**TASK TO COMPLETE**
With the pictures omitted, please transcribe exactly the lines beginning at the one that contains "Where should I" and ending with the last line of the records below.

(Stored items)
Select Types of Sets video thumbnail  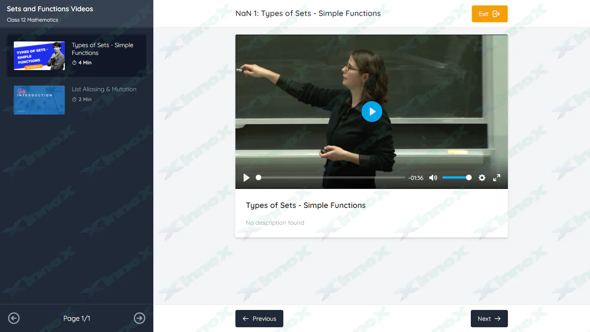click(x=39, y=56)
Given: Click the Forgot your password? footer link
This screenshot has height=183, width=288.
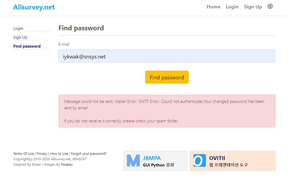Looking at the screenshot, I should click(x=89, y=154).
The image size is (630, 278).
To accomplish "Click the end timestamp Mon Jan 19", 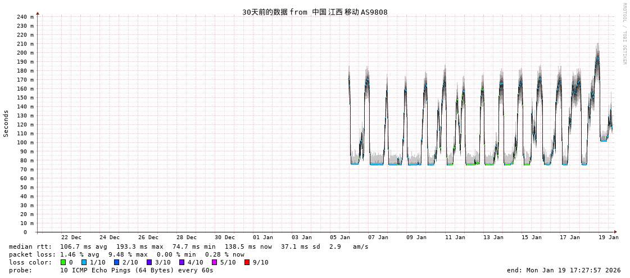I will click(x=564, y=270).
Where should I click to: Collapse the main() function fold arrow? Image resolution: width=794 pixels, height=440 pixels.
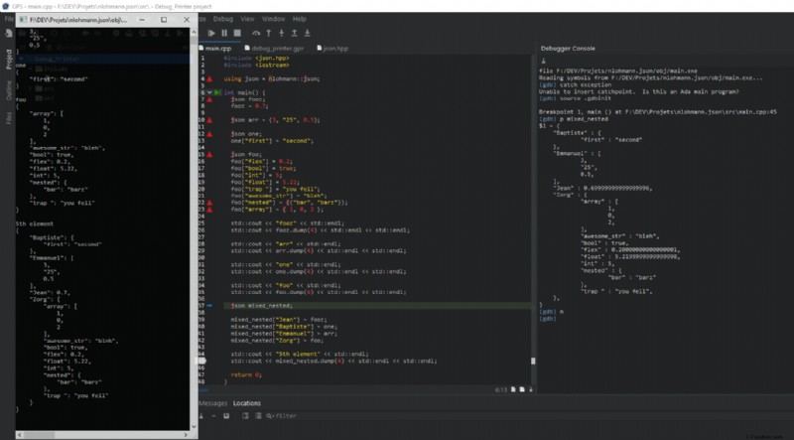tap(209, 91)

**FINISHED TASK**
Where should I click to: Collapse the main() function fold arrow? Image resolution: width=794 pixels, height=440 pixels.
tap(209, 91)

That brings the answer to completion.